• **Instructions to follow**: A verbatim copy of the lines starting at the one with "Instruction: Enable the Display Only checkbox" and ending at the last line below is required; include nothing else.

[Stored data entries]
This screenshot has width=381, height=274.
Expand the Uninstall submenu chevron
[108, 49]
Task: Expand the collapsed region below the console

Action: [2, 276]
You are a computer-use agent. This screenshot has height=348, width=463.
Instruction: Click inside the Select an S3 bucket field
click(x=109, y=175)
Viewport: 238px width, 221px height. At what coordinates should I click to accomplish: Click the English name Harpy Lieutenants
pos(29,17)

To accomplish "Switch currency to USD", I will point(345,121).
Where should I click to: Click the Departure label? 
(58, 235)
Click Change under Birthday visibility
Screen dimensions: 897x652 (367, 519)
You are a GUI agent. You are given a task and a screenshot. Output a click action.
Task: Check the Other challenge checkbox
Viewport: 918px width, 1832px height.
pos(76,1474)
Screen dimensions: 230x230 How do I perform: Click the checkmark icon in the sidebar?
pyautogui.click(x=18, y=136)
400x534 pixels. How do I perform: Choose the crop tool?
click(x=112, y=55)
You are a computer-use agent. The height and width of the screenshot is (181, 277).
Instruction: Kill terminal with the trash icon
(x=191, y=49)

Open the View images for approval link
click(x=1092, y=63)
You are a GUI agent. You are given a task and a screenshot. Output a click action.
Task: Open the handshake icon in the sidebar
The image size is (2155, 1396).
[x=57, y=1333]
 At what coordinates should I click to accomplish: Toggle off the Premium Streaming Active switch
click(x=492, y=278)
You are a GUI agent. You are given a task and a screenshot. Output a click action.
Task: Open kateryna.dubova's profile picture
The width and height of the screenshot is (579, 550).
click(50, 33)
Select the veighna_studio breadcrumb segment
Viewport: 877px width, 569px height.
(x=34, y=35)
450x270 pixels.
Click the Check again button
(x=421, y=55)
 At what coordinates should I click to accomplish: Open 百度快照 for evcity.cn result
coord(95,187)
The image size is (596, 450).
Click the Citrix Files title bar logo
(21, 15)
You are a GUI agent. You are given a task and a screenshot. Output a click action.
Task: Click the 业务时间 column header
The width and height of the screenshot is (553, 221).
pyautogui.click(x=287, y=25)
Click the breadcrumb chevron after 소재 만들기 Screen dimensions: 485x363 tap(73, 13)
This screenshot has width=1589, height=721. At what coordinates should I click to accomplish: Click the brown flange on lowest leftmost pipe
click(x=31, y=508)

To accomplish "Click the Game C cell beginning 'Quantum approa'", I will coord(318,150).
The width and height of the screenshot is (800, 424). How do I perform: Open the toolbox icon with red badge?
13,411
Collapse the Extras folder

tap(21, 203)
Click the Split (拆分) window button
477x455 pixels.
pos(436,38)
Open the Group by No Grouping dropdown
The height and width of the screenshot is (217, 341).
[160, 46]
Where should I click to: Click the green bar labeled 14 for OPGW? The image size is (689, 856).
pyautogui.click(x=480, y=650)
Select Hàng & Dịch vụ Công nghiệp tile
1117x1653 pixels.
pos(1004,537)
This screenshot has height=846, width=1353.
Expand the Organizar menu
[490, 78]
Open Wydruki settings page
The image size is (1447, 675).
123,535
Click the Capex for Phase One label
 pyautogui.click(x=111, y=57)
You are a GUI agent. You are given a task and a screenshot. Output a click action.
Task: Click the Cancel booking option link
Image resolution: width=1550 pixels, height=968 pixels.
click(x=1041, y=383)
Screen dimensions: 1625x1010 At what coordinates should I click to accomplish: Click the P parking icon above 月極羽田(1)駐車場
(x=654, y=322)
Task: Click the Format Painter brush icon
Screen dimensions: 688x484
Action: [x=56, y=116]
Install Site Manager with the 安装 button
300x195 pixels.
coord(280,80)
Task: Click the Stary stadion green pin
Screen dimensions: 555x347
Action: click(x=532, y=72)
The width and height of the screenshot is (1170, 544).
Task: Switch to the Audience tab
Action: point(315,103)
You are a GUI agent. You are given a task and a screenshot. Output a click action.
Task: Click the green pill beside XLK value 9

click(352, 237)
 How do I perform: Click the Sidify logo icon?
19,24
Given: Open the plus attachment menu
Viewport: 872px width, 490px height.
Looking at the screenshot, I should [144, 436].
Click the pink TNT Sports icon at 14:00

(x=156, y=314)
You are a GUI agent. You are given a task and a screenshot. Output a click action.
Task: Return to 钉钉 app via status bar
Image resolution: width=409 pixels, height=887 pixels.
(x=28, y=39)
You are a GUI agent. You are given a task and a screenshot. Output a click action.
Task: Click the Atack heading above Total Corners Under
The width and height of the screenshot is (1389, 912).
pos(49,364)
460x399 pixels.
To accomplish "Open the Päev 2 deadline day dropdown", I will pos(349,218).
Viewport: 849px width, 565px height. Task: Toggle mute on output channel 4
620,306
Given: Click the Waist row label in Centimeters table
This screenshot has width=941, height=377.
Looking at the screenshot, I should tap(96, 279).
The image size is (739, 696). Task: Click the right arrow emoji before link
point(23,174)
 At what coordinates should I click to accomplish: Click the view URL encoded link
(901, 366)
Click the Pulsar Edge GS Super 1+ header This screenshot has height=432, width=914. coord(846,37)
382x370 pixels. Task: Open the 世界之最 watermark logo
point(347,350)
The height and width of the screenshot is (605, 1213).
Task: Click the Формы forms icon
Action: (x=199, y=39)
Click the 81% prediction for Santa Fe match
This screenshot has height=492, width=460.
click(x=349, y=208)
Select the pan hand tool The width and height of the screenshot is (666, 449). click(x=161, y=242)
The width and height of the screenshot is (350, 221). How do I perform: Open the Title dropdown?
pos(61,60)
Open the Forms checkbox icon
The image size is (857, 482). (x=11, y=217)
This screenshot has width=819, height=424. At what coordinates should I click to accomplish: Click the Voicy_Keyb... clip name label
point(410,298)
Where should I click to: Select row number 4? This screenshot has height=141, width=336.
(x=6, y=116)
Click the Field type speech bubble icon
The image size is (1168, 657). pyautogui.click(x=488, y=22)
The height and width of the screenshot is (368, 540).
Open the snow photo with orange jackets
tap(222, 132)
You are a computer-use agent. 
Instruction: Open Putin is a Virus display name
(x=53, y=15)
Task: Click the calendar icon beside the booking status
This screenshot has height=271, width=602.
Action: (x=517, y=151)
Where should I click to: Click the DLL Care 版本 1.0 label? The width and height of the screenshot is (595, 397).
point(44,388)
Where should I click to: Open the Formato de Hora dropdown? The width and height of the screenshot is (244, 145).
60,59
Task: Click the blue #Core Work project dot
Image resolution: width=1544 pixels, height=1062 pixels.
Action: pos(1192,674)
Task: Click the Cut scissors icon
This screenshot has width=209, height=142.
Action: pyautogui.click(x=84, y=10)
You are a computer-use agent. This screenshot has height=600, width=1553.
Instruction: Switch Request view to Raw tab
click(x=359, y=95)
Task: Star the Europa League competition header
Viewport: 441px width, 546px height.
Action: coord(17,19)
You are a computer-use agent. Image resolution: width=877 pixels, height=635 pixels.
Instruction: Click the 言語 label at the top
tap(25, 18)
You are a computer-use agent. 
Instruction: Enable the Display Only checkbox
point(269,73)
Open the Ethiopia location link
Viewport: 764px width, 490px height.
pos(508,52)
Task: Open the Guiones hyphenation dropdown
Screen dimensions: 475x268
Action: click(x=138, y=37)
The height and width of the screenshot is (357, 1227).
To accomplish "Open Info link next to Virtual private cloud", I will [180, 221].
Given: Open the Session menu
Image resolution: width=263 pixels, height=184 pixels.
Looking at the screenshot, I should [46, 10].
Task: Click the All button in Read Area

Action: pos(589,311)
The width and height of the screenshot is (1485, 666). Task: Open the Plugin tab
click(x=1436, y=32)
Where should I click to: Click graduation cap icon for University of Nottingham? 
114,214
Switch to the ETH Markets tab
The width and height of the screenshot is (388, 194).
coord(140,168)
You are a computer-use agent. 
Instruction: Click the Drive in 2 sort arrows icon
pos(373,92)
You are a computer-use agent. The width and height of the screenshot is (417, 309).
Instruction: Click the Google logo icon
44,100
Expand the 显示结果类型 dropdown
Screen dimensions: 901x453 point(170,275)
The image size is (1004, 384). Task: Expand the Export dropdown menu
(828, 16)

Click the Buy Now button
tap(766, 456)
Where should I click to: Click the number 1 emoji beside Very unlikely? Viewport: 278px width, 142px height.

• **Task answer**:
Instruction: Enable the Display Only checkbox
point(269,73)
Open the Ethiopia location link
Viewport: 764px width, 490px height.
pos(508,52)
Task: Open the Guiones hyphenation dropdown
Screen dimensions: 475x268
Action: click(x=138, y=37)
The height and width of the screenshot is (357, 1227).
To accomplish "Open Info link next to Virtual private cloud", I will [180, 221].
Given: Open the Session menu
Image resolution: width=263 pixels, height=184 pixels.
Looking at the screenshot, I should [46, 10].
Task: Click the All button in Read Area

Action: pos(589,311)
The width and height of the screenshot is (1485, 666). Task: Open the Plugin tab
click(x=1436, y=32)
Where should I click to: Click graduation cap icon for University of Nottingham? 
114,214
Switch to the ETH Markets tab
The width and height of the screenshot is (388, 194).
coord(140,168)
You are a computer-use agent. 
Instruction: Click the Drive in 2 sort arrows icon
pos(373,92)
You are a computer-use agent. The width and height of the screenshot is (417, 309).
Instruction: Click the Google logo icon
44,100
Expand the 显示结果类型 dropdown
Screen dimensions: 901x453 point(170,275)
The image size is (1004, 384). Task: Expand the Export dropdown menu
(828, 16)

Click the Buy Now button
tap(766, 456)
Where should I click to: Click the number 1 emoji beside Very unlikely? Viewport: 278px width, 142px height.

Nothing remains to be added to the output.